The Dr said they were surprised as it wasn’t picked up with ultra sound scan or biopsy. He explained I had 15% chance of it coming back and then explained brachytherapy and I would have three treatments. I can’t make my mind up weather to have it or not,I had a CT scan and nothing else was found. I will be having 2 month checkups so do I put it off and just have the checkups. What’s putting me off is the long term side effects I don’t know if I can handle them. I would be grateful to hear from anyone who has had brachytherapy as at the moment I don’t know which path to choose.
Hi Lorrine and a very warm welcome to our little corner of the Online Community to the Womb cancer group. Here you will find a lovely group of supportive members who’ve all made the same rollercoaster ride so it’s good to hear that your operation has taken place.

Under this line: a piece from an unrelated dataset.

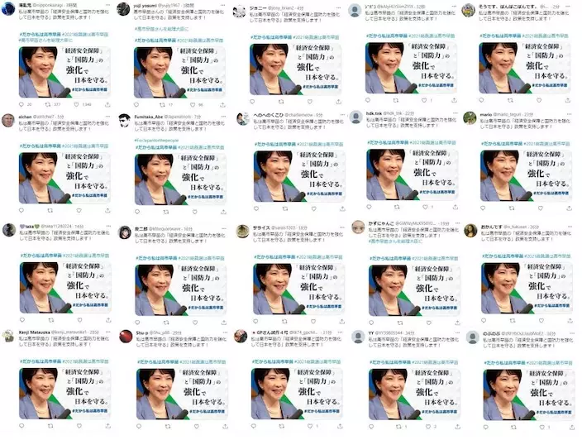Open more options on hdk.tnk's tweet
Screen dimensions: 582x440
455,112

A cancer diagnosis will bring many questions, lots of confusion and stress but I found being able to talk with other people who are on the same type of journey helped me a lot. The ladies in this group are all hugely supportive so ask away, we’ll be able to answer most questions.

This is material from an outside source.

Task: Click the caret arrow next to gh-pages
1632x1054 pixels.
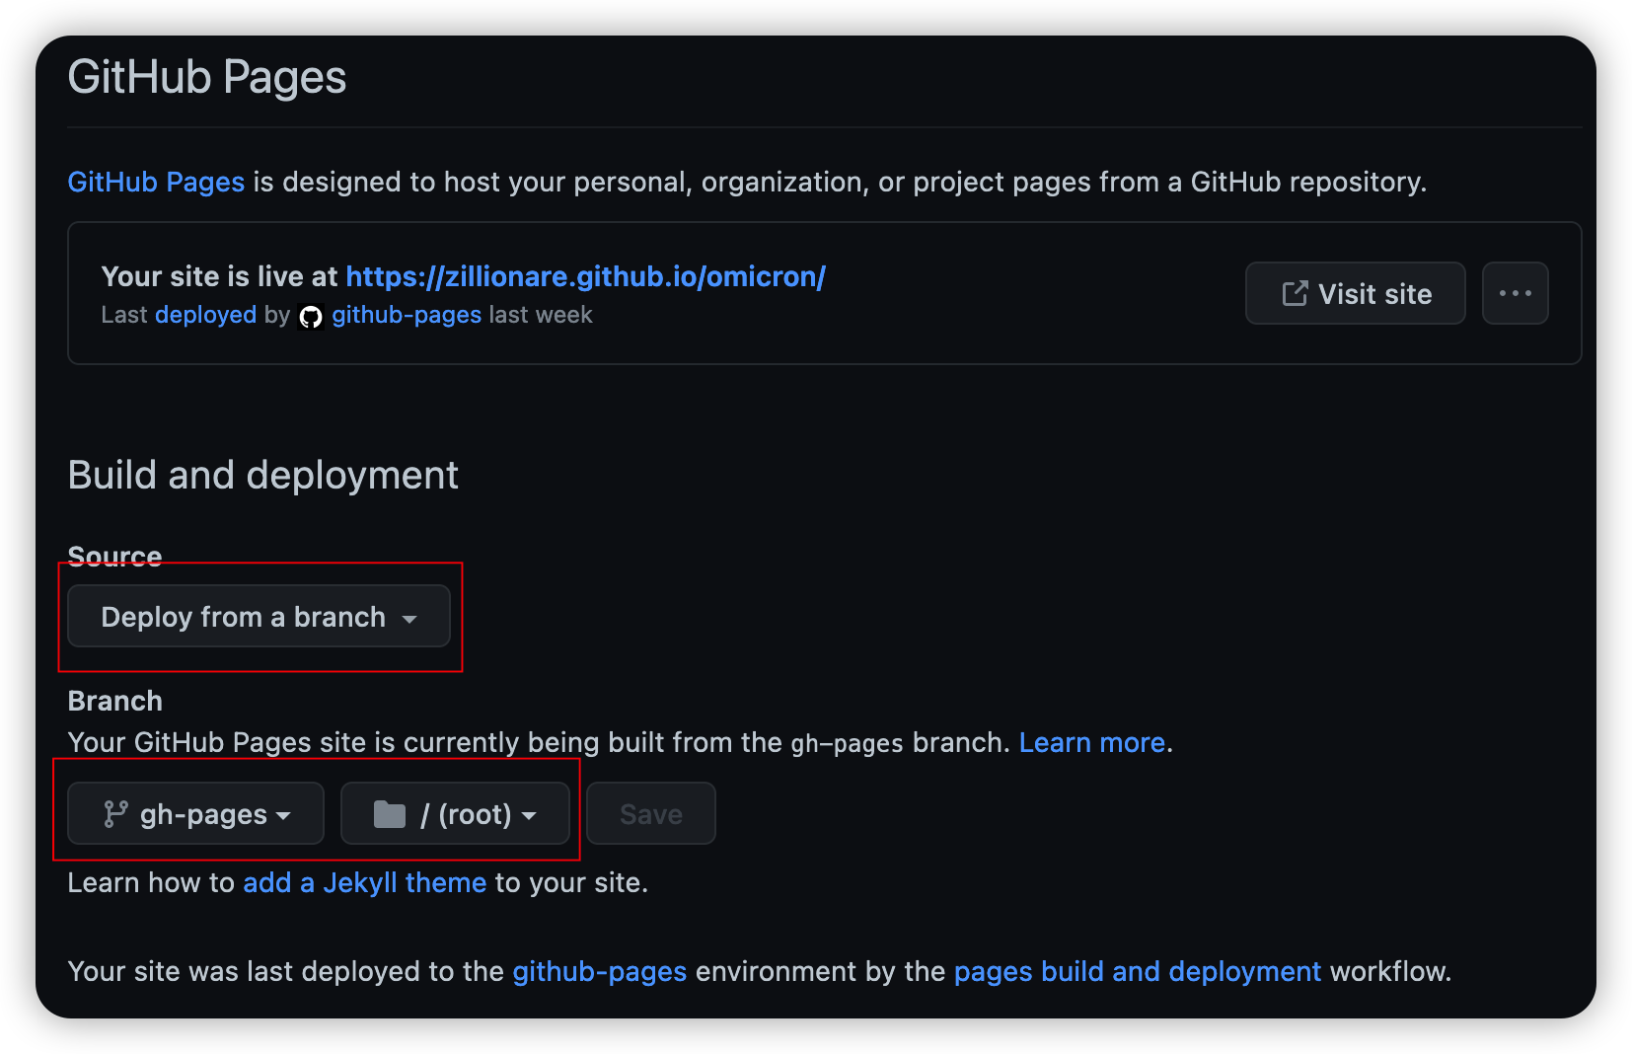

I myself was stage 1B, grade 3 and was offered 3 sessions of Brachytherapy as a "belt and braces" approach to prevent recurrence. I started 6 weeks after my TLH and confess was terrified when I went in but the Oncologist, radiologist and nurses were brilliant. I had a brief internal exam to make sure I was fully healed. The Oncologist explained everything, a device similar to a snug fitted tampon was inserted. They all left the room, a klaxon briefly sounded and a few clicks later the machine whirred into life. I didn't feel anything apart from a bit undignified!!. About 7 minutes later the machine whirred and clicked. The klaxon sounded and the radiologist & nurses came back in, removed the device, helped me off the bed and that was it all over! The staff were all very caring.

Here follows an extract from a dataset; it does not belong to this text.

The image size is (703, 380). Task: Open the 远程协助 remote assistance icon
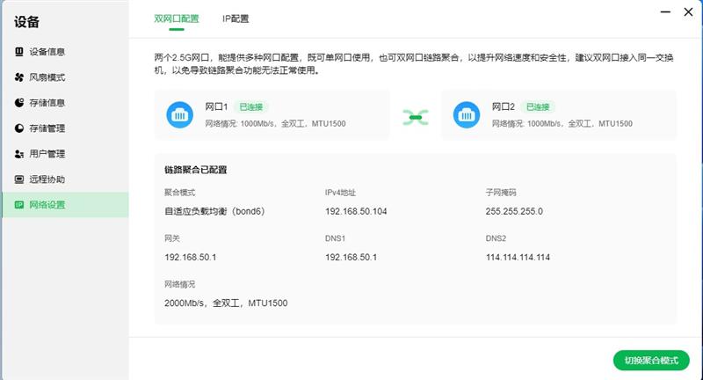pyautogui.click(x=20, y=179)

My 3 sessions took place on a Thursday, the following Tuesday and Thursday. I had no side effects apart from the squits for a day the week after session 2. Since then nothing. Some of the ladies here said they felt fatigued but I was fine. Once I started to use the dilators (Horrible things - buzzy toys more fun - yes, at the age of 67 discovered fun!!) I had a little light spotting but my CNS reassured me it was fine but she's arrange for me to come in if worried.
That is all a distant memory (5 months ago). I'm going to my second 3 month check-up next week and I'm fine.
When you have a minute, it would be helpful if you could pop something about your journey so far into your profile as it really helps others when answering or looking for someone with a similar diagnosis. (It also means that you don't have to keep repeating yourself.) To do this click on your username and then select 'Profile'. You can update it at any time and if you're not sure what you should write have a quick look at mine by clicking on my username..
Sending you welcoming hugs, B xx 
Macmillan Support Line - 0808 808 00 00, 7 days a week between 8am-8pm
"Never lose hope. Storms make people stronger and never last forever” - Roy T Bennett
Hi Coventry Lady and a welcome to our supportive group of ladies. If you read my reply and Viv's to Lorrine you'll see our reactions to brachytherapy were positive, little or no side effects. The radioactive source is about the size of a grain of rice. If you've ever suffered from IBS or UTI's make sure your Oncologist knows about it.
Good luck for Monday, let us know how your consultation goes.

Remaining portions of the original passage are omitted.